**Prompt:** Set down exactly the lines from the one containing "Task: Open 素材管理 in the sidebar" through the end of the records below, both included, and nothing else.

**Provided records:**
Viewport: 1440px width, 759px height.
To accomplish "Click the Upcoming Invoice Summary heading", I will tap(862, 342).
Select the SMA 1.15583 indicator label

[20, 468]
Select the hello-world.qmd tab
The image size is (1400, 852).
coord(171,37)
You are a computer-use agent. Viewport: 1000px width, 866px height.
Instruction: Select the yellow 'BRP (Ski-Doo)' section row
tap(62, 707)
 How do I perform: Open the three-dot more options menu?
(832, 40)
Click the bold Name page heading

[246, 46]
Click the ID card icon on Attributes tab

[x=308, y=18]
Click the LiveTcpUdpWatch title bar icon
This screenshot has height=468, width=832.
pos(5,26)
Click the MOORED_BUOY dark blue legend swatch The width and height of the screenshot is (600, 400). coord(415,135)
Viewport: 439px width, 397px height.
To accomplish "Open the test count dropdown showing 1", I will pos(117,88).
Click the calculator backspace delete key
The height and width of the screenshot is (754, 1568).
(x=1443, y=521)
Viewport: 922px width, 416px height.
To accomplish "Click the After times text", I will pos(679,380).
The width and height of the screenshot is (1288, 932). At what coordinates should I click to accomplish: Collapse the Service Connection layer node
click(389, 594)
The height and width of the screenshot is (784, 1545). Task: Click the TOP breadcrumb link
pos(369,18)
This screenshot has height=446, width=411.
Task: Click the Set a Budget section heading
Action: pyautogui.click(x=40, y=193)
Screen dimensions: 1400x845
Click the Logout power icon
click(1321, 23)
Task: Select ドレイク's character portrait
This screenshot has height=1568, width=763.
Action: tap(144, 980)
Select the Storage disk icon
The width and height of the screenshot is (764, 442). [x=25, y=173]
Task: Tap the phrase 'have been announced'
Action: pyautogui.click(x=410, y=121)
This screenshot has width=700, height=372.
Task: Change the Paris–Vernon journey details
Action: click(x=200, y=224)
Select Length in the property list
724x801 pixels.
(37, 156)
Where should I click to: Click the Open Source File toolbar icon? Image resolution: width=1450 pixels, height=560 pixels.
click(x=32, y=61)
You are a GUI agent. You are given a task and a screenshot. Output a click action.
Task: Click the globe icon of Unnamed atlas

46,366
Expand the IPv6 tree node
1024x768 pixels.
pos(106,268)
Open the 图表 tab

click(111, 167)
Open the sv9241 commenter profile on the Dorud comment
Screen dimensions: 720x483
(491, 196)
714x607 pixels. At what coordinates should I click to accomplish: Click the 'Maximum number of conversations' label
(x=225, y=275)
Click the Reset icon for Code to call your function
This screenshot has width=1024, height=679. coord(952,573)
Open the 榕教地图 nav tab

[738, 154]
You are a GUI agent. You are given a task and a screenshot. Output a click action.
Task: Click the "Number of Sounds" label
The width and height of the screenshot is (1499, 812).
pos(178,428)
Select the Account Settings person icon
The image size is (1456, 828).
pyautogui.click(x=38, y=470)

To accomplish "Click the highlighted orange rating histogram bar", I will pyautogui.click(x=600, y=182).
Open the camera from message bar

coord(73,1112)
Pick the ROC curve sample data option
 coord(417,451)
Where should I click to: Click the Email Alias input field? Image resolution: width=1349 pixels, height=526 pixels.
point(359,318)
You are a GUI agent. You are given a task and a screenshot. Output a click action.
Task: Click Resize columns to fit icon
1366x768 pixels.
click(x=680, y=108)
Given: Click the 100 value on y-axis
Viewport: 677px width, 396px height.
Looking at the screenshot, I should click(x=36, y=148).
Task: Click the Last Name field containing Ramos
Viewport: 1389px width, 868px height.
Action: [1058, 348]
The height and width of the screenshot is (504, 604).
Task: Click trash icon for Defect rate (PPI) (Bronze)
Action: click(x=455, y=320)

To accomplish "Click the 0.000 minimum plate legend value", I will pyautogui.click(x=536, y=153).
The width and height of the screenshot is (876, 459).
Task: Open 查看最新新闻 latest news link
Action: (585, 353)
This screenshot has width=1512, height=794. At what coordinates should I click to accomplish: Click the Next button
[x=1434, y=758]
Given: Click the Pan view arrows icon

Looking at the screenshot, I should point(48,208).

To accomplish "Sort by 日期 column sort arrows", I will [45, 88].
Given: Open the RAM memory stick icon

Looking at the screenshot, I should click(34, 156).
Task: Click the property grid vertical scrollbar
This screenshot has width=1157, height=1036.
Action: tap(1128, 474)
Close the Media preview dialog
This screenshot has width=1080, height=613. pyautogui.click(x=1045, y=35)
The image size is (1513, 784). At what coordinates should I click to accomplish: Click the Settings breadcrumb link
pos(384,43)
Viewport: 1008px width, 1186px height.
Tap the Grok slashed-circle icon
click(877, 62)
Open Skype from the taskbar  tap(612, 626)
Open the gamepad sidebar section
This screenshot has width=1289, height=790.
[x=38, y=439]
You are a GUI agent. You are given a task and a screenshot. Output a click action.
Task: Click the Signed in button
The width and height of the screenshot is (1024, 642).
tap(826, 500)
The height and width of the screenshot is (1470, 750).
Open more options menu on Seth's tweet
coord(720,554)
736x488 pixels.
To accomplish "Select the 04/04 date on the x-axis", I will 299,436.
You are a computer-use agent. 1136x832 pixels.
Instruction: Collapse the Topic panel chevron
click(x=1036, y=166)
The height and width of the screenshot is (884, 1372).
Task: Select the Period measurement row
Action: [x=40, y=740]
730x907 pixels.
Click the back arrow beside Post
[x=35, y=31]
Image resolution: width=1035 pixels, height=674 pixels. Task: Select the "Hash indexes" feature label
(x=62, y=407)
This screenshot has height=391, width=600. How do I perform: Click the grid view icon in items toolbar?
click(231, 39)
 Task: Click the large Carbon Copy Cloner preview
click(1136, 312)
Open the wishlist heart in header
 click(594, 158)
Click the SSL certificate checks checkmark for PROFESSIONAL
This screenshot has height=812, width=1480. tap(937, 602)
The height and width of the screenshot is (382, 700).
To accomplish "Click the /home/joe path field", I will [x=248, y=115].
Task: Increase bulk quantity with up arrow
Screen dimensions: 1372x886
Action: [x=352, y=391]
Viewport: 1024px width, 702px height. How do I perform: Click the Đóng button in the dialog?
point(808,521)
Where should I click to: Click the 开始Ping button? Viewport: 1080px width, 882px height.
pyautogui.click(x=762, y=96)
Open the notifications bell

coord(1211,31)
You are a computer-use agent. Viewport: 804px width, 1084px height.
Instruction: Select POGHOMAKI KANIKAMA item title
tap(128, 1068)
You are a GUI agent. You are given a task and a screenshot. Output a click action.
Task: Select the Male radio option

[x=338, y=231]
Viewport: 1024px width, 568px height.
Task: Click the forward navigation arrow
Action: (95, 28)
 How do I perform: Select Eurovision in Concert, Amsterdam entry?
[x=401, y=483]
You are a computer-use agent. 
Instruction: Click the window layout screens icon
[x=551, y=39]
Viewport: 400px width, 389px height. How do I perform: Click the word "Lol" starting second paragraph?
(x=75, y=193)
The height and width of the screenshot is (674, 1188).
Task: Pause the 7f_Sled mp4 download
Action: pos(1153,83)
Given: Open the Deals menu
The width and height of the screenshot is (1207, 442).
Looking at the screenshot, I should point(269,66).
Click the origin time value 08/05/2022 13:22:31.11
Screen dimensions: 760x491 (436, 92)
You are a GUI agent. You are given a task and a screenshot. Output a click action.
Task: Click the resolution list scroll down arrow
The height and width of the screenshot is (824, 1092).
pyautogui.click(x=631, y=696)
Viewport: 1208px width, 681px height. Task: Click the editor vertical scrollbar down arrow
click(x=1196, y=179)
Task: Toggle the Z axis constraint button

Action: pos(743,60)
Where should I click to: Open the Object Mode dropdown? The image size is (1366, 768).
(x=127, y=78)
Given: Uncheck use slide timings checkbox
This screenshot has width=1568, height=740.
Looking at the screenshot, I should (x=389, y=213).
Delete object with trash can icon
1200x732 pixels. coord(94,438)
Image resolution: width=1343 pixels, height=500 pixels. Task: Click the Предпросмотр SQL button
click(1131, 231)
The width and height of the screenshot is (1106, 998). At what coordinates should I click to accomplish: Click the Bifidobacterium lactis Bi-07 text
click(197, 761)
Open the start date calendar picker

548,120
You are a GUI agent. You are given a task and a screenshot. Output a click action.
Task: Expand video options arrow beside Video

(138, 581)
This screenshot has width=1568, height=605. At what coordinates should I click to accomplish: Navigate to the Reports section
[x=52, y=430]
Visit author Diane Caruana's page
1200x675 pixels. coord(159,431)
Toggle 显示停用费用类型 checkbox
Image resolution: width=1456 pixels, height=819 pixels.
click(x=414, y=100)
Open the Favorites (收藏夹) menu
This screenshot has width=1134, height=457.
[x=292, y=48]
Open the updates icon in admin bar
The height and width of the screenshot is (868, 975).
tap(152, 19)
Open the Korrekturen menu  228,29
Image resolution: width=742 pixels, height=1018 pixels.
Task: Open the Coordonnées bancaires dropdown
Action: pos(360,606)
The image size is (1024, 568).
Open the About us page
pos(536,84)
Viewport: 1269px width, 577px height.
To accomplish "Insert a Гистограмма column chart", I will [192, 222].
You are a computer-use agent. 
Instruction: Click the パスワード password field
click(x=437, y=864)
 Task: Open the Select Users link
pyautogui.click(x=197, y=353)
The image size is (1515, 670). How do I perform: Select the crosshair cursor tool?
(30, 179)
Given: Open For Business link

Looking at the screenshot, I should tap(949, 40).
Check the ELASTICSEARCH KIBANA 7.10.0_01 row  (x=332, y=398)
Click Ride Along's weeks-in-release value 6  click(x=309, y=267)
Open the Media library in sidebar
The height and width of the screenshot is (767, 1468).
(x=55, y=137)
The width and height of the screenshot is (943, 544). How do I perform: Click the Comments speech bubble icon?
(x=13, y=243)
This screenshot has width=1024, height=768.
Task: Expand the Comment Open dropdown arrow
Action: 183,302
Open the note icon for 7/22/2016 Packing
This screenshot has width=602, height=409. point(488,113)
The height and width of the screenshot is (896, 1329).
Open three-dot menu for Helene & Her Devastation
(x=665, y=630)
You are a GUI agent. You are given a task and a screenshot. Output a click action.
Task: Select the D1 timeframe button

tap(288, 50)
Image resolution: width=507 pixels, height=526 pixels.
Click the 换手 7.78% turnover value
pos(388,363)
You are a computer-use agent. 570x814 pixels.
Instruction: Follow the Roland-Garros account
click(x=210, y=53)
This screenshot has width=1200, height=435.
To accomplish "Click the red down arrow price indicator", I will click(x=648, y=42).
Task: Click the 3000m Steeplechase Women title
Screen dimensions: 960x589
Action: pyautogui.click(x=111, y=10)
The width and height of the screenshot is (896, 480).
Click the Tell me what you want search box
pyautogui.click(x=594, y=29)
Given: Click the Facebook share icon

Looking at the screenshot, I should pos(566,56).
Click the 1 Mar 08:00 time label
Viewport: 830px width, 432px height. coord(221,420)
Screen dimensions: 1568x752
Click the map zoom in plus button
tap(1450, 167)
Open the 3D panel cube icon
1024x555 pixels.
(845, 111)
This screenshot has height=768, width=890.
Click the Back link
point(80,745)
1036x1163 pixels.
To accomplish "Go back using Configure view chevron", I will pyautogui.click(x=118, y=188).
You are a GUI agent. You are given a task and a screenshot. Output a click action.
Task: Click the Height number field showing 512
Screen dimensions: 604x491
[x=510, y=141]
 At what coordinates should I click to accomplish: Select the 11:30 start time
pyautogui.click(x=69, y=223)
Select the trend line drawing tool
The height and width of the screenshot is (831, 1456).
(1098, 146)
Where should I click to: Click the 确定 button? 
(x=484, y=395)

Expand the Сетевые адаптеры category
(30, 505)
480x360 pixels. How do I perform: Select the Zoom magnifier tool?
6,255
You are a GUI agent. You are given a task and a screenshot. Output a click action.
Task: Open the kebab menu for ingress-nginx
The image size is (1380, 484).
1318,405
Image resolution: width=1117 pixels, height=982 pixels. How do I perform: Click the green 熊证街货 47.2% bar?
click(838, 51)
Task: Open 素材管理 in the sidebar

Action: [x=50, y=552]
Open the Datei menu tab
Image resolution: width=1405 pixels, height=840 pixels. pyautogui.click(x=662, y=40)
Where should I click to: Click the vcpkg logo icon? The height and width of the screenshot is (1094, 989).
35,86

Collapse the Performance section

**Solution for this exercise:**
Task: Open 素材管理 in the sidebar

Action: [x=50, y=552]
Open the Datei menu tab
Image resolution: width=1405 pixels, height=840 pixels. pyautogui.click(x=662, y=40)
Where should I click to: Click the vcpkg logo icon? The height and width of the screenshot is (1094, 989).
35,86

Collapse the Performance section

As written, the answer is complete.